“We human beings are biologically loving beings as a feature of our evolutionary history. This means two things: the first is that love has been the central emotion preserved in the evolutionary history that gave rise to us since some five to six million years ago; the second is that we become ill when we are deprived of love as the fundamental emotion in which our relational existence with others and with ourselves takes place. As such, the biology of love is central to the preservation of our human existence and identity.” Maturana, Humberto. 1999. Transformation in Coexistence. Ediciones Dolmen. Santiago de Chile. P. 46.
Maturana is the first scientist who, from his perspective as a biologist, explains love and its implications in human beings. He proposes it as a biological relational phenomenon, consisting of the behaviors or the kind of behaviors through which the other emerges as a legitimate other in the proximity of coexistence. This, understanding that the legitimacy of the other is constituted in behaviors or operations that respect and accept his existence as it is, without effort and as a phenomenon of the mere coexistence. It is essentially the acceptance that others have as much right to exist as we do, and that they do not need to justify their presence in our life, it is to accept them as they are, because they exist and deserve to be happy in their “ink”.
What is interesting is that Maturana, as does Lovemark, also talks about emotions and how these are what really define our relationships, which in turn together with language constitute the raw material from which we create our reality. Language and emotions merge in what we call conversations, which constitute culture and with which we create our own reality.
What we learn rationally, says Maturana, we use according to our way of living: “But the way of living that one lives is determined by emotionality, by the emotional psychic space that one learned to live as a child” (p. 54 of the same book).
Understanding love as an element of our essential human nature implies a commitment. But to involve it in business is an even stronger commitment. It requires that we courageously assume that we do not work for consumers, but for people. That it is not about transactions, but relationships. That we must also love through our brands, giving the best of ourselves, with the commitment to awaken the senses of those who place their trust in us, with the concern to be an integral, full experience. But also a commitment to achieve it by loving the environment, taking care of the earth and contributing to make it a better place for us, our children, their children and their children’s children to live in.
Lovemark is therefore more than a philosophy of communication, it is the daughter of this whole movement of awareness that surrounds our planet; it is a commitment that those of us who believe in their proposal and those who believe in us as their partners to take their brands in this direction embark on. Moving away from the superficial and utilitarian discourse, to immerse ourselves in a real transformation that changes the way in which human beings produce goods, services and messages.
NOTE: Who is Humberto Maturana and why do I give him so much importance?
Maturana studied Medicine at the University of Chile. In 1954 he moved to University College London to study anatomy and neurophysiology, thanks to a scholarship from the Rockefeller Foundation. In 1958 he received his PhD in Biology from Harvard University.
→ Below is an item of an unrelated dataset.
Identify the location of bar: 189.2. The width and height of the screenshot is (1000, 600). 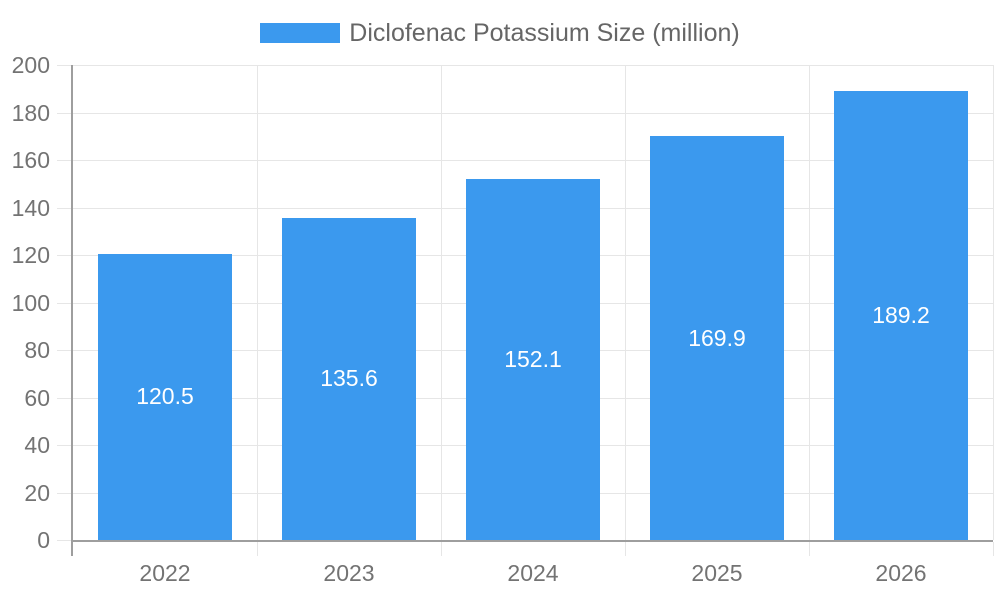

Subsequently, he recorded for the first time the activity of a directional cell of a sensory organ, together with scientist Jerome Lettvin of the Massachusetts Institute of Technology. As a result of this research, they were nominated for the Nobel Prize in Medicine and Physiology.
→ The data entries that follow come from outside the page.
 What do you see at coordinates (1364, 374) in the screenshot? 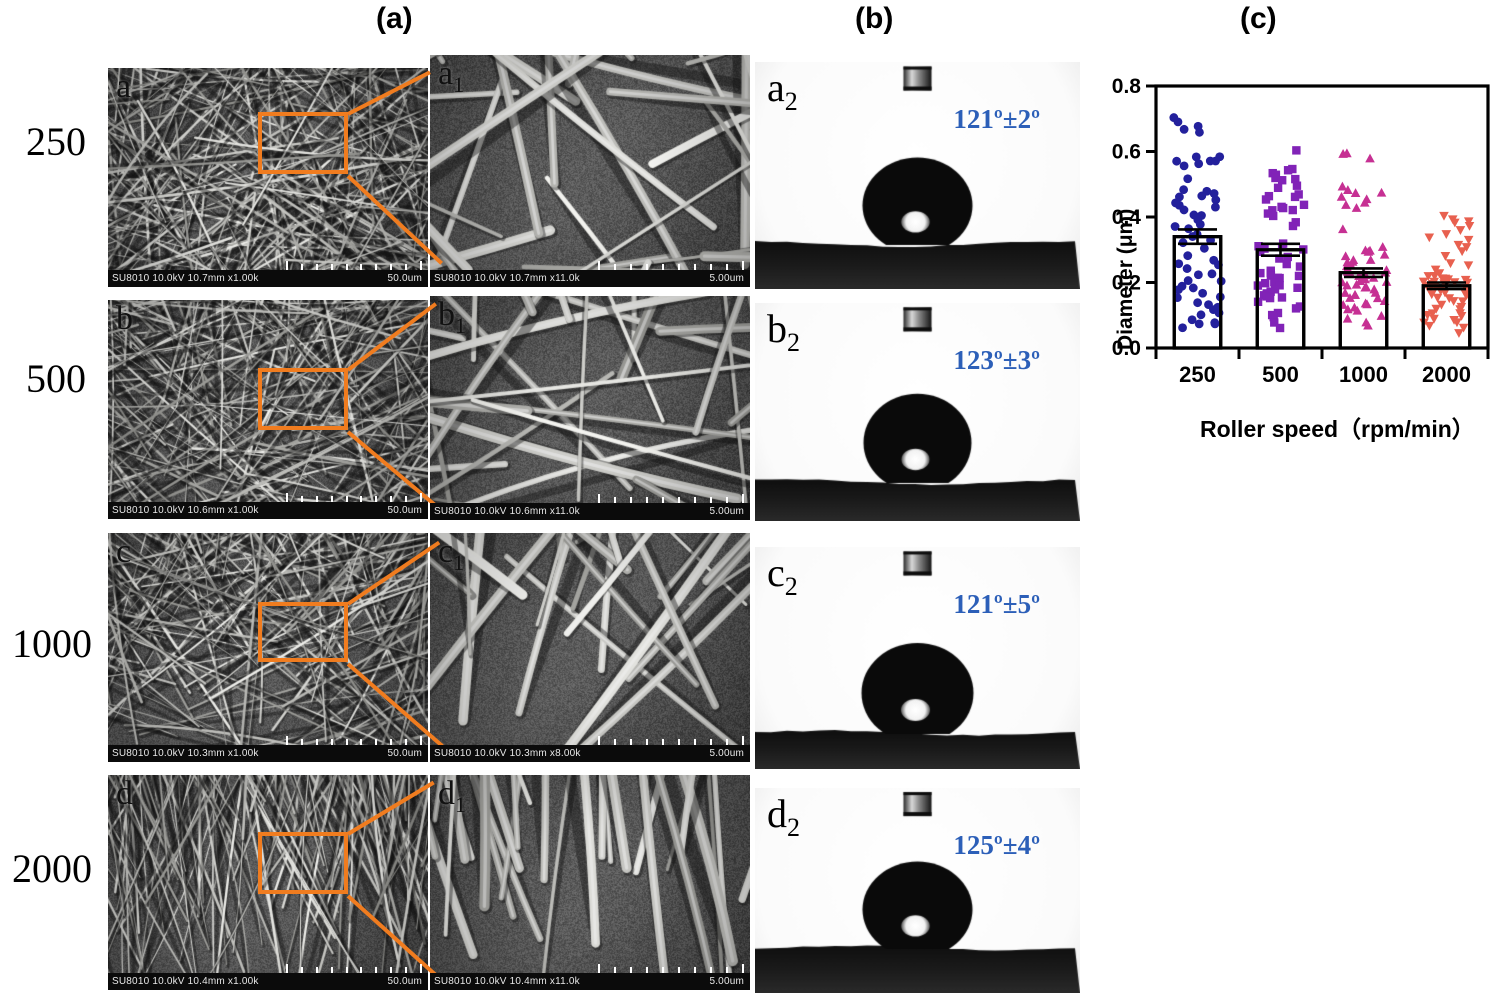
I see `chart-x-tick-label: 1000` at bounding box center [1364, 374].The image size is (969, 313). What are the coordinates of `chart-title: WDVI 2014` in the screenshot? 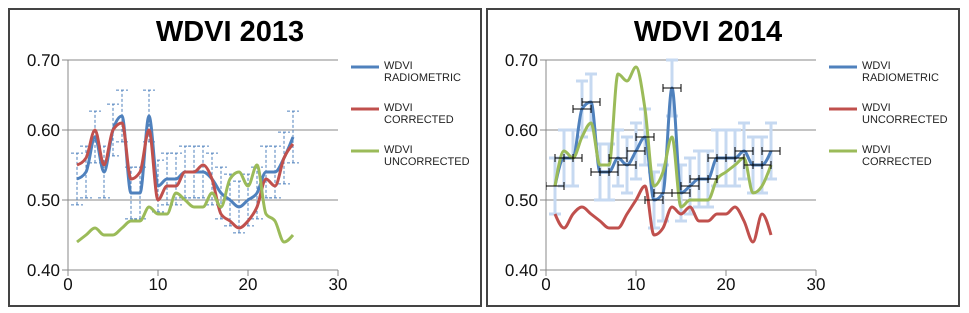 It's located at (708, 32).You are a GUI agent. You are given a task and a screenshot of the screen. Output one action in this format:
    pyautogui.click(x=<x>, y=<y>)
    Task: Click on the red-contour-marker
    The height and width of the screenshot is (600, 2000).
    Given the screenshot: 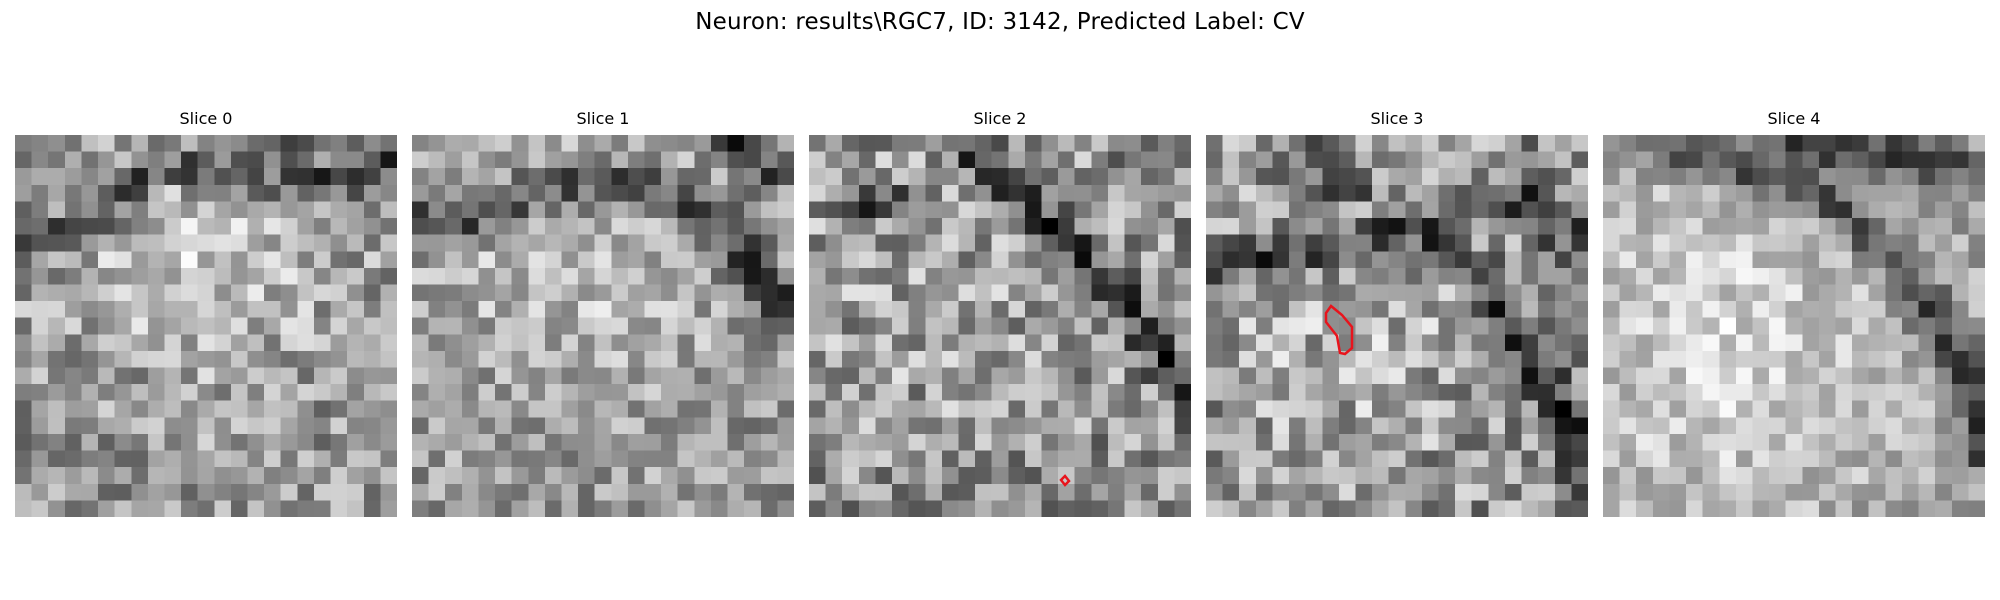 What is the action you would take?
    pyautogui.click(x=1065, y=480)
Together with Francisco Varela, he developed the notion of autopoiesis in 1970, one of the fundamental concepts of Systems Theory, which would reach an extensive application through the works of Niklas Luhmann. He is considered one of the founders of the doctrine of radical constructivism, an epistemological theory that considers neuronal activity as a self-regulating system and rejects the traditional theory of objective truth as a form of knowledge, proposing “objectivity in brackets” as a more specific way of explaining the learning of living beings.